Kate completed her Professional Doctorate in Educational Psychology at University College Dublin. She is committed to enhancing the wellbeing of children and their families through adopting family-centred, strength-based and evidence-informed practice.
Kate obtained her BA in Psychology from Trinity College Dublin, and subsequently completed an MSc in Children and Young People’s Mental Health and Psychological Practice at the University of Edinburgh, graduating with a distinction.
Kate has worked with children and young people presenting with a wide range of needs in a variety of settings. Prior to commencing her doctoral training, Kate worked as a camp counsellor, a tutor of Autistic children, a teacher in an international school, as well as a playworker in a charity service which supports children and young people with disabilities. During her doctoral training, she completed placements with a HSE Primary Care Child Psychology Service, a HSE Child Disability Service, the National Educational Psychological Service (NEPS), and a third level education setting.

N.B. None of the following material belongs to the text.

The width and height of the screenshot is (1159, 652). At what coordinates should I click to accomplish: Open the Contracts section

Kate has experience conducting cognitive, adaptive, play-based and diagnostic assessments, as well as social, emotional and behavioural screeners. Kate has provided therapeutic interventions such as Cognitive Behavioural Therapy, Solution Focused Therapy, Acceptance and Commitment Therapy and Compassion Focused Therapy.

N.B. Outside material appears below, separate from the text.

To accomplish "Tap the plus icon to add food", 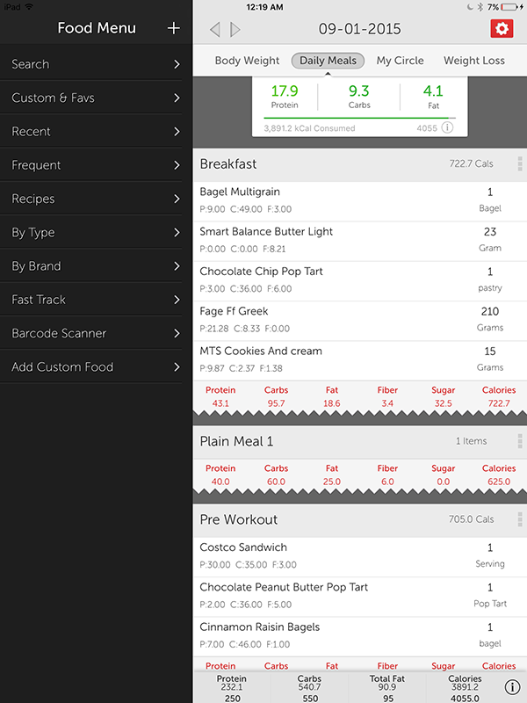I will 172,28.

For the past two years, Kate has been working as a fieldworker with Children’s School Lives, a longitudinal cohort study of primary schools in Ireland. She has also worked as a research assistant in the Family Health Lab, University of California, Santa Barbara as well as in the University of Edinburgh, where she examined the effectiveness of a school-based body image intervention. Her doctoral research explored the wellbeing of students with intellectual disabilities attending a special school.